Надо представить себе лицо Алексея. Он похож на растаявшее мороженое. Слова мои, как видно, пролились на его сердце бальзамом. Весьма неожиданно для меня, признаться.
— Послушай, Андрей! — Он встает, по-отечески обнимает меня за плечи. — Что же ты раньше молчал? Это же совсем другое дело.
— Да неудобно было, — заставляю я себя покраснеть.
— Я вот, когда на журфаке учился… Мы ведь еще и коллеги?
— Да… — еще более робко отвечаю я.
— Так я, когда учился, тоже подрабатывал. Бывало, полмесяца проваландаешься на левых приработках, а сессия уже почти провалена. А что делать? Жить-то надо было. Но успевал как-то, старался.
— Я вот тоже стараюсь, очень даже. Только вот…
— А группа и у меня была. Знаешь, такой панк-рок рубили — мама, не горюй! Типа «Clash». Круто играли, круто.
— О! Я как раз хочу рэп с панк-роком скрестить, вы что думаете?
— Думаю жестко должно получиться. В свое время… Н-да. Ладно, Андрей, это меняет дело. Я, признаться, начал уже в тебе разочаровываться. Даю тебе время до пятницы. В пятницу — будь добр.
— Мне сегодня до вечера хватит!
— Не надо фанатизма. В пятницу. Все, давай, иди творить, брат по перу.
Я закрываю дверь и поднимаю вверх кулак. Yes! Он все-таки назвал меня братом!

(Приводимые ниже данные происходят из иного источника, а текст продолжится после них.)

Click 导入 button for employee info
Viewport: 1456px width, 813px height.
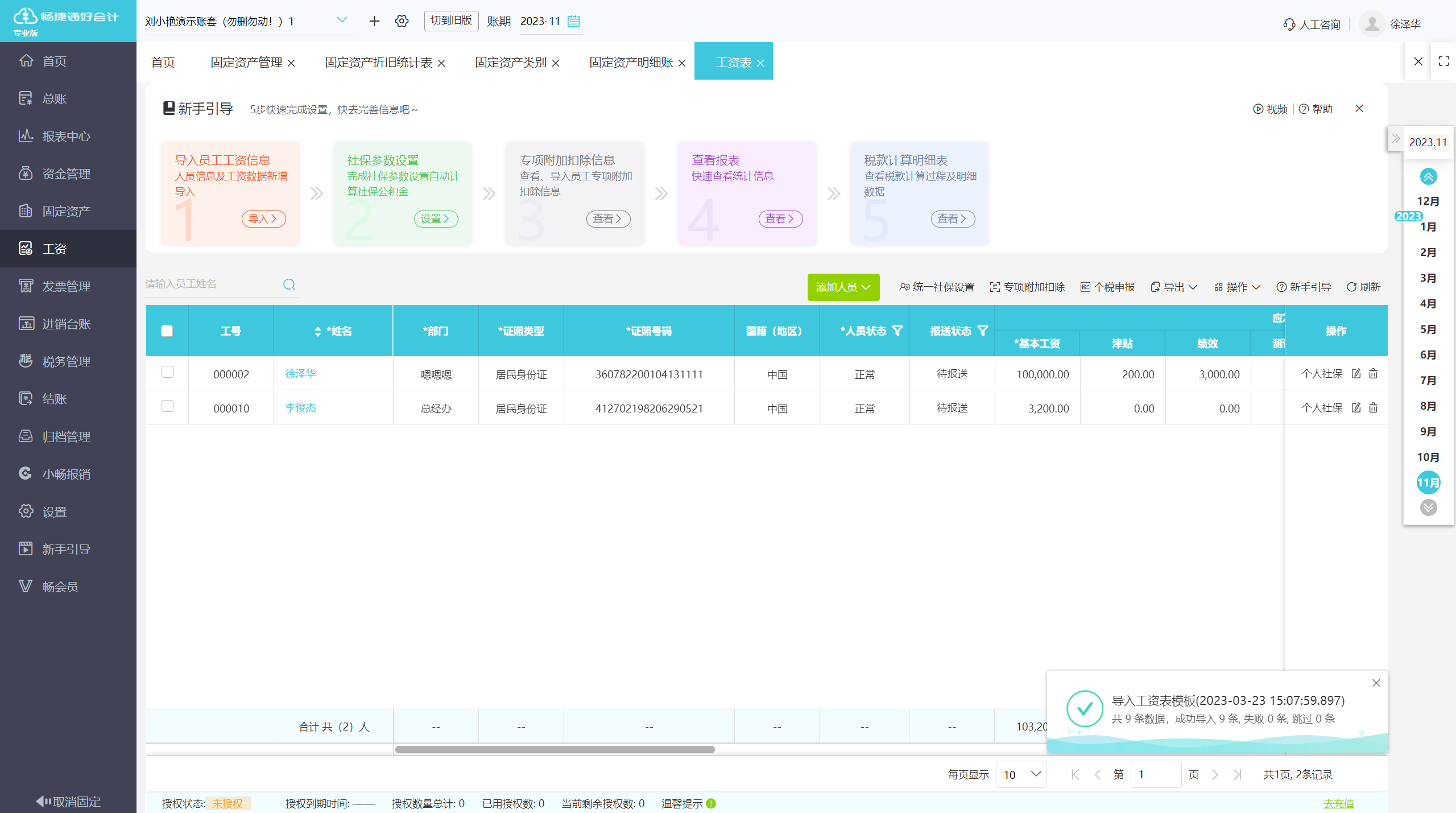264,219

Теперь, когда отсрочка получена, стоит заняться делами. Поскольку интервью еще не запланировано, и нe факт, что оно вообще состоится (тьфу-тьфу), поскольку ресторанный рейтинг занимает минут десять (если с кофе), самое время заняться обзором светской хроники. Я решаю написать на работе обзор, свою авторскую колонку для «Пути», а затем съездить к владельцу «Ностальжи» Игорю Бухарову и попутно заняться легким шопингом / разведкой боем в ЦУМе. Да. И еще пойти в солярий. Круто? Главное, как уже говорилось выше, правильно планировать личное время! Осталась одна загвоздка — подписи к фотографиям. И урегулирование финансового вопроса с Мариной…
Я выхожу, чтобы налить себе кофе, и слышу голос секретарши Даши:
— Что, Миркин, невеселый такой? Сняли с тебя скальп у главреда?
Мое презрение к Даше в этот момент таково, что я готов ответить ей спиной, и только особенности физиологии человека мешают мне это сделать. Я разворачиваюсь, подхожу к ней и как можно громче говорю:
— Даша, я могу тебя уничтожить прямо на месте. И даже не левым пальцем правой ноги, как ты могла бы подумать. Я раздавлю тебя весом собственного интеллектуального багажа…
Пока она собирается с мыслями, чтобы сначала осознать услышанное, а потом придумать ответ, я уже сижу в своем кабинете и набираю номер фотографа Марины. С баблом, конечно, неудобно получилось. Что ж ей прогнать-то? Потерял? Ага, точно… Забыл дома? «Твои проблемы», — скажет это бесчувственное животное. Я представляю себе Марину, вечно одетую в жесткое кожаное мини и рваную джинсовку. Она стоит, перепоясанная ремнями фотоаппаратов, как Анка-пулеметчица; в одной руке сигарета, в другой телефон. Короткие волосы покрашены фиолетово-зеленовато-огненным цветом. Взгляд отсутствующий. Губы сжаты. Она разлепляет их, чтобы сказать: «Твои проблемы, чувак!» — Реально, больше от нее ничего ожидать.
— Да, — хрипло отвечает Марина.
— Как дела, звезда европейской фотографии? — Я стараюсь выглядеть (точнее, звучать) как можно более учтивым.
— Хреново, — еще более хрипло отвечает она. — Когда приедешь?
— Зачем?
— За фотографиями, — кашляет Марина.
— Постой-постой, а, типа, у меня нет другой возможности их получить? Электронной почтой там или еще чем?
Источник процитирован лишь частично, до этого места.